15h22 – No interior do Palácio do Planalto, os microfones já estavam preparados. A TV Globo já tinha até captado, através de uma janela, imagens do Presidente a andar num corredor, mas no espaço destinado à imprensa ainda não havia sinais de Bolsonaro.

16h39 – Bolsonaro chega ao púlpito carregado de microfones e pergunta se pode falar. Esperava-se um longo discurso. “‘Tá ok, posso começar?”, questionou de rajada. Dois minutos depois, virou as costas sem reconhecer diretamente o resultado das urnas e sem responder a uma única questão dos jornalistas.
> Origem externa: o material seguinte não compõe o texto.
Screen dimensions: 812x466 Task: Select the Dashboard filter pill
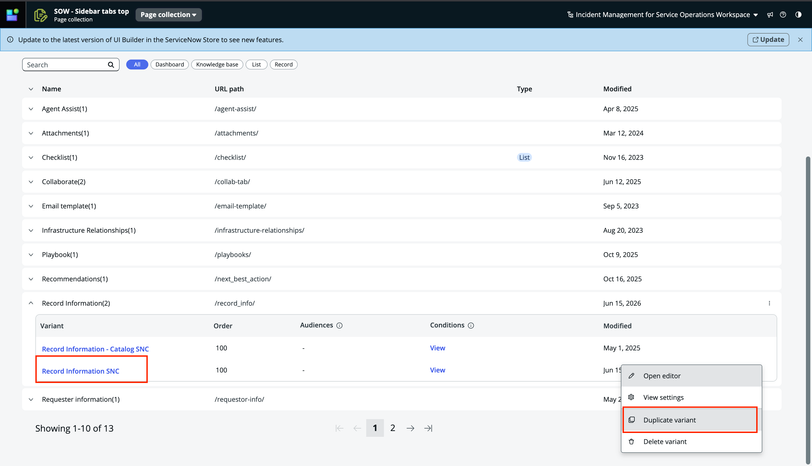click(169, 65)

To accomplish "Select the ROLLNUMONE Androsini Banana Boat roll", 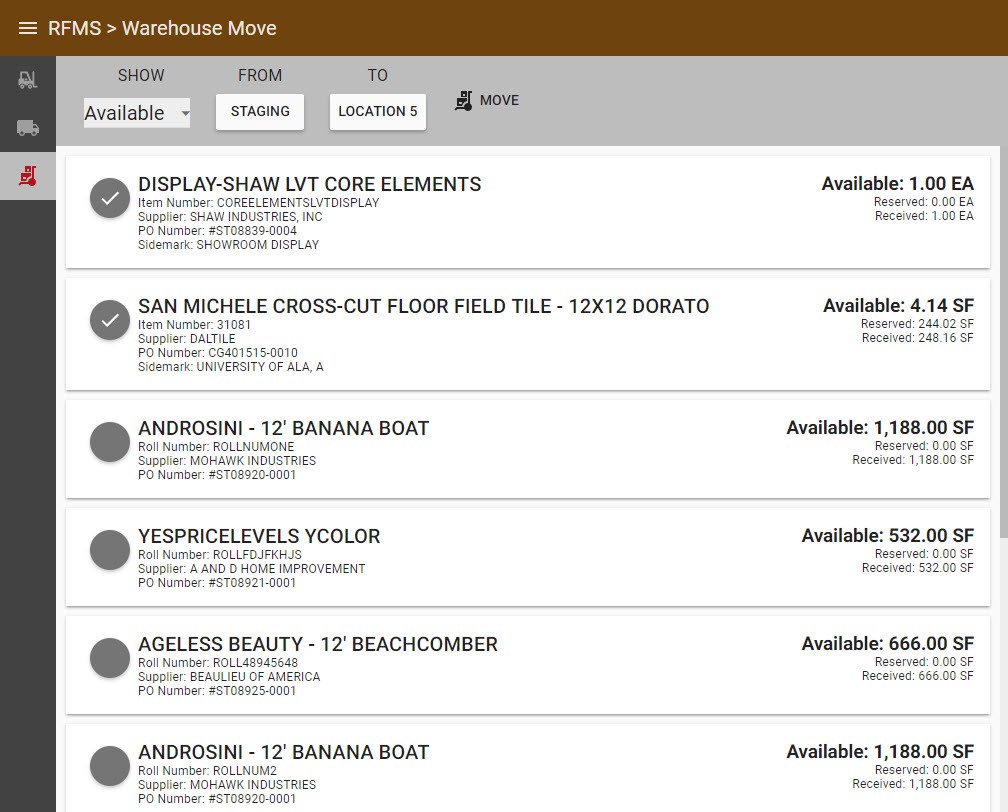I will pyautogui.click(x=110, y=442).
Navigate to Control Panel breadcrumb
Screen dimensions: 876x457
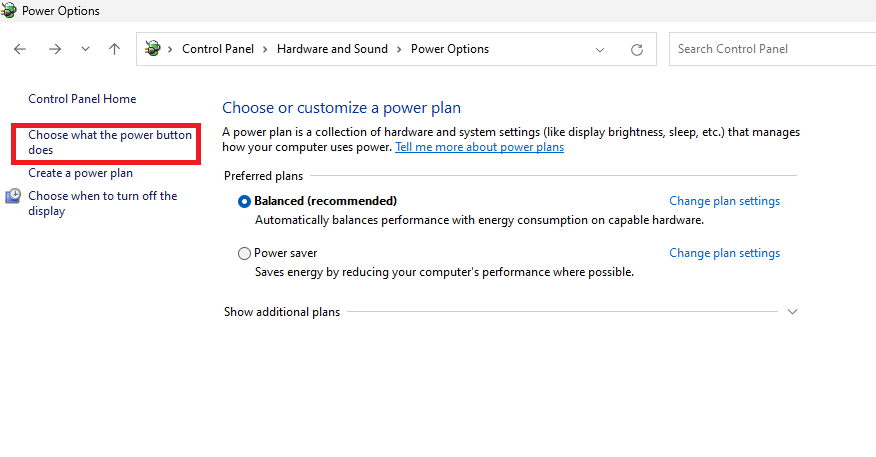[218, 49]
16h40 – Para trás ficou Ciro Nogueira, ministro da Casa Civil, que disse ter sido autorizado por Bolsonaro a iniciar o processo de transição do Governo, estando só a aguardar a formalização de Geraldo Alckmin como novo vice-Presidente.
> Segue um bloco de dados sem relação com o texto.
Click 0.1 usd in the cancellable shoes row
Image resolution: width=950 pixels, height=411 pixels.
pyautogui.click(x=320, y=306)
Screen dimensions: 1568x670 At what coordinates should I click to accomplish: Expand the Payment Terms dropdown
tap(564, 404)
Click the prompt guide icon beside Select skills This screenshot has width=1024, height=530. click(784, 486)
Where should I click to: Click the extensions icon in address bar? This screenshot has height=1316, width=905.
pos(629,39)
Mesmo com o cair da noite foram vários os jornalistas que se mantiveram no local

JOÃO PORFÍRIO/OBSERVADOR

O discurso de Bolsonaro na íntegra

“Quero começar agradecendo aos 58 milhões de brasileiros que votaram em mim no último dia 30 de outubro. Os atuais movimentos populares são furto de indignação e sentimento de injustiça de como se deu o processo eleitoral. As manifestações pacíficas sempre serão bem vindas, mas os nossos métodos não podem ser os da esquerda, que sempre prejudicaram a população — como invasão de propriedades, destruição de património e cerceamento do direito de ir e vir. A direita surgiu de verdade no nosso país, nossa robusta representação no Congresso mostra a força dos nossos valores: Deus, Pátria, Família e Liberdade. Formámos diversas lideranças pelo Brasil, os nossos sonhos seguem mais vivos do que nunca. Somos pela Ordem e pelo Progresso. Mesmo enfrentando todo o sistema, superámos uma pandemia e as consequências de uma guerra. Sempre fui rotulado como anti-democrático e, ao contrário dos meus acusadores, sempre joguei dentro das quatro linhas da Constituição. Nunca falei em controlar ou censurar os média e as redes sociais. Enquanto Presidente da República e cidadão continuarei cumprindo todos os mandamentos da nossa Constituição. É uma honra ser o líder de milhões de brasileiros que, como eu, defendem a liberdade económica, a liberdade religiosa, a liberdade de opinião, a honestidade e as cores verde a amarela da nossa bandeira. Muito obrigado.”